— Given problem —
In the part of the listing that opens with the line containing "Image resolution: width=1867" and closes with the line containing "I will 759,317.", swap "clipboard icon" for "clipboard button" and write out those lines again with nothing else altered.

(Dataset excerpt)
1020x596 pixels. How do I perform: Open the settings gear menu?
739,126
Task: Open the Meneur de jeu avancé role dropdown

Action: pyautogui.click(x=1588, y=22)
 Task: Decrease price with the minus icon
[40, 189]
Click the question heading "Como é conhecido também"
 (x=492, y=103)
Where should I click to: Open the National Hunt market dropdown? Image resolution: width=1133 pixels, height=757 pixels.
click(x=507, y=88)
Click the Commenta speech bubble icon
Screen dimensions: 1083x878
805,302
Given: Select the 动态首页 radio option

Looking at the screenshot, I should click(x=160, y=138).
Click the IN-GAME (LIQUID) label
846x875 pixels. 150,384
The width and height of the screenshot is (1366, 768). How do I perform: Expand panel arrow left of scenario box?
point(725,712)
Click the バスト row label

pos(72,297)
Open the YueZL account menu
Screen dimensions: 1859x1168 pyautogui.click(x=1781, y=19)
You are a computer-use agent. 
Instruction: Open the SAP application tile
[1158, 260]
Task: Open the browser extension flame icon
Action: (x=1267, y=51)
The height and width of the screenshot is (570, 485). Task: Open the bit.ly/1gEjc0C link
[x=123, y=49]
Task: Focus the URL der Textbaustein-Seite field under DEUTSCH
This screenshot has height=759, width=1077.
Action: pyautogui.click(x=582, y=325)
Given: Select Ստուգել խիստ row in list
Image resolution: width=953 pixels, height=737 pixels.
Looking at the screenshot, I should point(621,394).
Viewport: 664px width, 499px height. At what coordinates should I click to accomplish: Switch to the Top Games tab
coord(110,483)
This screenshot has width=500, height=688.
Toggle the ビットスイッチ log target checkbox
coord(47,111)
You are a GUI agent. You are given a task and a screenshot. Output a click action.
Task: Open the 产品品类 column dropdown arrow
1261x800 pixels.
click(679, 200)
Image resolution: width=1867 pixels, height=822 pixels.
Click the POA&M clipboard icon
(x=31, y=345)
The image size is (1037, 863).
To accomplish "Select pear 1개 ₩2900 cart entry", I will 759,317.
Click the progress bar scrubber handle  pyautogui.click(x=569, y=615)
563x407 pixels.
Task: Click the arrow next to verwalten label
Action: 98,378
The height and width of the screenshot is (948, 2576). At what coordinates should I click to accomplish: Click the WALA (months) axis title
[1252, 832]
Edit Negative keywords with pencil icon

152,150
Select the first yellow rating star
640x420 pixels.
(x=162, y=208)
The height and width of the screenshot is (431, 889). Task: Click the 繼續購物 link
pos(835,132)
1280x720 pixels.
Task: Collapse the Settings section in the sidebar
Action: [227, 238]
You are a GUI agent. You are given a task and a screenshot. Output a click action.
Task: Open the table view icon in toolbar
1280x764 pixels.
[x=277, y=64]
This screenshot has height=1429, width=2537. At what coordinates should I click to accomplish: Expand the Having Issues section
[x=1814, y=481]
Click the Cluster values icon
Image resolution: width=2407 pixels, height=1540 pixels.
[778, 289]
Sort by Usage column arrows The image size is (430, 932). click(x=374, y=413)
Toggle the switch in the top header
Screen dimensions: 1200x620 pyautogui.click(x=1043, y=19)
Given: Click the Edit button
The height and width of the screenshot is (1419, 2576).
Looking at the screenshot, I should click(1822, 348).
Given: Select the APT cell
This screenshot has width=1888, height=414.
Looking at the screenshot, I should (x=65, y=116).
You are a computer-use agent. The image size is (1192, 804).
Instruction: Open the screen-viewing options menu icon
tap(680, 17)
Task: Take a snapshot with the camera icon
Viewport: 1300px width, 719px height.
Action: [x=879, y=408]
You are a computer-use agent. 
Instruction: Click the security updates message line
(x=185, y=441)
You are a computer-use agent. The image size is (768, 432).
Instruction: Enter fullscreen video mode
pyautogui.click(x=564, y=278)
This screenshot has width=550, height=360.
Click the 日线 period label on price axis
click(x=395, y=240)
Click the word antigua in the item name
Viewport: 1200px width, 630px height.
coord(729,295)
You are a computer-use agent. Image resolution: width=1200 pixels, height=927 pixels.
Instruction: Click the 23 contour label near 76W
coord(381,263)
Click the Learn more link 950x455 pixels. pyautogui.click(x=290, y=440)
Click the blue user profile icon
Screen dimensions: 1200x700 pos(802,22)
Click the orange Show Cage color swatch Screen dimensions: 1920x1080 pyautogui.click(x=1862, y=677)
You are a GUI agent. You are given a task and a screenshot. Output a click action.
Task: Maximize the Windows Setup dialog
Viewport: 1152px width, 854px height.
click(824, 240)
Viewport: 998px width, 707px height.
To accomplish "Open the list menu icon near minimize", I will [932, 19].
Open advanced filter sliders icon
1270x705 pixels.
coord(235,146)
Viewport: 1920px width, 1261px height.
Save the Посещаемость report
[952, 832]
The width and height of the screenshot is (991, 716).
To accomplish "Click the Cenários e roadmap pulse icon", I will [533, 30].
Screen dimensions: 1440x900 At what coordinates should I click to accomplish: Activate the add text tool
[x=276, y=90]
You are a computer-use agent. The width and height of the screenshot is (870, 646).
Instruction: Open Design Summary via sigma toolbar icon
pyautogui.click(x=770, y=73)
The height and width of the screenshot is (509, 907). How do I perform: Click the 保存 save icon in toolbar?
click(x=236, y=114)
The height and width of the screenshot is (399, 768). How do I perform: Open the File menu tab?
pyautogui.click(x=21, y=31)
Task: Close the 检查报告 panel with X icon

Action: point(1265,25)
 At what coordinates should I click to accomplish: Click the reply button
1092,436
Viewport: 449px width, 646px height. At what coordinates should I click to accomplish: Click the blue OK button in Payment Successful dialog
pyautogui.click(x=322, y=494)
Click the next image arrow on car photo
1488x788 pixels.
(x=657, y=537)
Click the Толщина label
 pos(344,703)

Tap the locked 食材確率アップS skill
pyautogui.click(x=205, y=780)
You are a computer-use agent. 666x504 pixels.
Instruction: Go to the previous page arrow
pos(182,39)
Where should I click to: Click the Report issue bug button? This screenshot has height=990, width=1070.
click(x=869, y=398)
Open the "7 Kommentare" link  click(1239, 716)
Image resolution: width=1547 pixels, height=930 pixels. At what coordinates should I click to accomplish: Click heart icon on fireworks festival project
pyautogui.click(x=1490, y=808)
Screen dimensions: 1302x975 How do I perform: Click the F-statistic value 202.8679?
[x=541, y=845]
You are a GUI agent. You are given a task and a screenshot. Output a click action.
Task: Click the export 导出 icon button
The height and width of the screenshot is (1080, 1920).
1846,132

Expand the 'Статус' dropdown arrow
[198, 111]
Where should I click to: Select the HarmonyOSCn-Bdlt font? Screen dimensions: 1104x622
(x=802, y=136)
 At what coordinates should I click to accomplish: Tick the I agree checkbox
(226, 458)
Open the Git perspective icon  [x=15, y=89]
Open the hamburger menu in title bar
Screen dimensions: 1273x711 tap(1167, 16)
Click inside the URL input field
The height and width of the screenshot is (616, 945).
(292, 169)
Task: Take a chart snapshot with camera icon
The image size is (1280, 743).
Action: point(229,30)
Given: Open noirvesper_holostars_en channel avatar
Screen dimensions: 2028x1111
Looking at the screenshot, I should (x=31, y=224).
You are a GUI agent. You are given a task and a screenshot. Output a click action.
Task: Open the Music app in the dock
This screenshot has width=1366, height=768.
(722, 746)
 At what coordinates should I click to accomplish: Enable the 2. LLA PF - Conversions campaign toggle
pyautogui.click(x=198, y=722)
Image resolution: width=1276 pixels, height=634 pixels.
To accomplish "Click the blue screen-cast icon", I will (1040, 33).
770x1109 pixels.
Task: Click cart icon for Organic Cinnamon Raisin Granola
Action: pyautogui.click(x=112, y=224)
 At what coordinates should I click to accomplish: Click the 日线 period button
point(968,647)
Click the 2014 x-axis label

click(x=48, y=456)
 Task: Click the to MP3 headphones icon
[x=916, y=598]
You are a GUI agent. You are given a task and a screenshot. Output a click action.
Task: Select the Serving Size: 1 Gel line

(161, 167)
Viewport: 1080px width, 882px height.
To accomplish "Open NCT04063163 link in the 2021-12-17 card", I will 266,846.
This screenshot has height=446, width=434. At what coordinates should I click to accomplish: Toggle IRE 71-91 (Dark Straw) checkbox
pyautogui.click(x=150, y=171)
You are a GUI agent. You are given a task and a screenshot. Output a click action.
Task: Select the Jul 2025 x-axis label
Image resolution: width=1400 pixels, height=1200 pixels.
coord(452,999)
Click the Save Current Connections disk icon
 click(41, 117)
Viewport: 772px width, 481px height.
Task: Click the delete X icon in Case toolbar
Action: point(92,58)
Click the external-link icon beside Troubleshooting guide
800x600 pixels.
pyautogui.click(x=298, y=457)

— Worked answer —
Image resolution: width=1867 pixels, height=822 pixels.
Click the POA&M clipboard button
(x=31, y=345)
The image size is (1037, 863).
To accomplish "Select pear 1개 ₩2900 cart entry", I will 759,317.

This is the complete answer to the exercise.